▶ Page:
# How do I improve?



## vegetadbz (Oct 24, 2017)

14 minutes ago
HI.
I am self learning orchestral, sometimes classical too, but more of this modern music.

I know some very basic theory, and please do not answer in notations or similar because I do not know it, I am just using daw to create music.
I read Adler book.
I need help with midi orchestrations as book about theory is one thing, producing is another.

So anyone willing to help me to improve and give some advices about leveling, filling up the track, do I mistake some instrument ranges etc., I will appreciate it.

This part is what I tried to transcribe.

▶ Directive 1: Which book does the poster in the MIDI orchestration thread say they have read?
▶ Directive 2: Carry on the MIDI orchestration forum post, starting after its final sentence.
The records have no connection to the forum post on MIDI orchestration.

▶ Record extracts:
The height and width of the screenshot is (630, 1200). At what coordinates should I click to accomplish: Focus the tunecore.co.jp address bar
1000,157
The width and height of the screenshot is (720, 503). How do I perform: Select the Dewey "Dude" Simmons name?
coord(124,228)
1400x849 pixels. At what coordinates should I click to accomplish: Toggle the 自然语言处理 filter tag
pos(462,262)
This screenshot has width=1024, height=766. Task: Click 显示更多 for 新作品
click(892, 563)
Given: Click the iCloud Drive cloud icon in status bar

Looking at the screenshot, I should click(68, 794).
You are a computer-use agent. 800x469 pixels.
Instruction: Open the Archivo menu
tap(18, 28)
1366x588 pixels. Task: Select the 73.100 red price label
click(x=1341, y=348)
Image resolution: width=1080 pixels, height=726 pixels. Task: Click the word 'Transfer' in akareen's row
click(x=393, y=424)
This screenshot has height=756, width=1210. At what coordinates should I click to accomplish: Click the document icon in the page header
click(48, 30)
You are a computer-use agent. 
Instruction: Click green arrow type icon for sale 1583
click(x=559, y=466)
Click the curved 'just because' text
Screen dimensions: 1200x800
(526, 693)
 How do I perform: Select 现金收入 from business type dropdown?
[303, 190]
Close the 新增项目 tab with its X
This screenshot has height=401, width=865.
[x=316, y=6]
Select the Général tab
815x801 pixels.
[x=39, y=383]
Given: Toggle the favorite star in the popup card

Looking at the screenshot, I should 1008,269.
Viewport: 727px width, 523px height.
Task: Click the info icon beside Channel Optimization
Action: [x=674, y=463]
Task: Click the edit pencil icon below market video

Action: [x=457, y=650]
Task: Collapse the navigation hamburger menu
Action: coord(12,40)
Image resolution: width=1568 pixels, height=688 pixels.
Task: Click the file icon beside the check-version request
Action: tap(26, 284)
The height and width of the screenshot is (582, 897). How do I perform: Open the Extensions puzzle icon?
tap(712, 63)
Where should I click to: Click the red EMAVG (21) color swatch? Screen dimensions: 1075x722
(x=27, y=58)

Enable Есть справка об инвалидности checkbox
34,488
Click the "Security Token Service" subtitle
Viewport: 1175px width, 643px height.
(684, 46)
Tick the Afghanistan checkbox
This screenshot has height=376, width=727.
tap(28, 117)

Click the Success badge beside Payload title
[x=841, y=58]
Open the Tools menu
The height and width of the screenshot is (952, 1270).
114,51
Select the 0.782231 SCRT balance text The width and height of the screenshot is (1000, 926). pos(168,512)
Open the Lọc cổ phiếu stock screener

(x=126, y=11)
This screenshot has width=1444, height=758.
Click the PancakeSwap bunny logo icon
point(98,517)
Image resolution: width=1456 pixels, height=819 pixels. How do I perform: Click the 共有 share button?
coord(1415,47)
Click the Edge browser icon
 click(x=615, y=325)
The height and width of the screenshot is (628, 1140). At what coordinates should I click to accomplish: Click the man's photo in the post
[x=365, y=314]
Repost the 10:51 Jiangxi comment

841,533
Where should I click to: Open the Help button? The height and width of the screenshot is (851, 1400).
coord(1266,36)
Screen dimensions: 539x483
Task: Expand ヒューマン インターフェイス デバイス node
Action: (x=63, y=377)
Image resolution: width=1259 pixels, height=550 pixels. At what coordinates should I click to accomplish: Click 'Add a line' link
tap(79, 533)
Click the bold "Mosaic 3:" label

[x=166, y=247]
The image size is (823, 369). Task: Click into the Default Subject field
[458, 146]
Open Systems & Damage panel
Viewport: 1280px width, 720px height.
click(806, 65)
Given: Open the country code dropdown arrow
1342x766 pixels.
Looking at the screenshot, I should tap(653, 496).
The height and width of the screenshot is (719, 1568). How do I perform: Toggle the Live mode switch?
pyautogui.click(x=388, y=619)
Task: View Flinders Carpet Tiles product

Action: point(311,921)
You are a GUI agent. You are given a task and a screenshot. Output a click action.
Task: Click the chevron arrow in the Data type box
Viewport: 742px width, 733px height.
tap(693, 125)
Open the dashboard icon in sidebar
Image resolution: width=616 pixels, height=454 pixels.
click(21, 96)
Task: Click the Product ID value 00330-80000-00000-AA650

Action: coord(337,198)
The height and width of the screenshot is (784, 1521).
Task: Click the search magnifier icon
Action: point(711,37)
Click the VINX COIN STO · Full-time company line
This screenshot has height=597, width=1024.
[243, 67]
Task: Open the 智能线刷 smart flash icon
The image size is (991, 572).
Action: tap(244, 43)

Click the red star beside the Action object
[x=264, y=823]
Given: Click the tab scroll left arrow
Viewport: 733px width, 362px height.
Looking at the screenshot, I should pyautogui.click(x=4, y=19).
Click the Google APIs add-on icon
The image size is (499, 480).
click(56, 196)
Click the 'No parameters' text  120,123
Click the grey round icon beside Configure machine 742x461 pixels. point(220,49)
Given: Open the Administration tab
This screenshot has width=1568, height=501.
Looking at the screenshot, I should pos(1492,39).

▶ Task response 1: The Adler book.

▶ Task response 2:
This is mine try to transcribe that part: https://clyp.it/iqtgb2mw

Some of other tracks:
1. https://clyp.it/byviif22
2 . https://clyp.it/n2xiui50
3. https://clyp.it/x35h53kh (to me this one sounds best of mine works, have no idea how i get it to sound so good.)
4. https://clyp.it/g5cmgshs

Any advices are welcome.
I know those are just short parts, but I am not still good even in those short parts to create full tracks.


----------



## EddieRUKiddingVarese (Jan 8, 2013)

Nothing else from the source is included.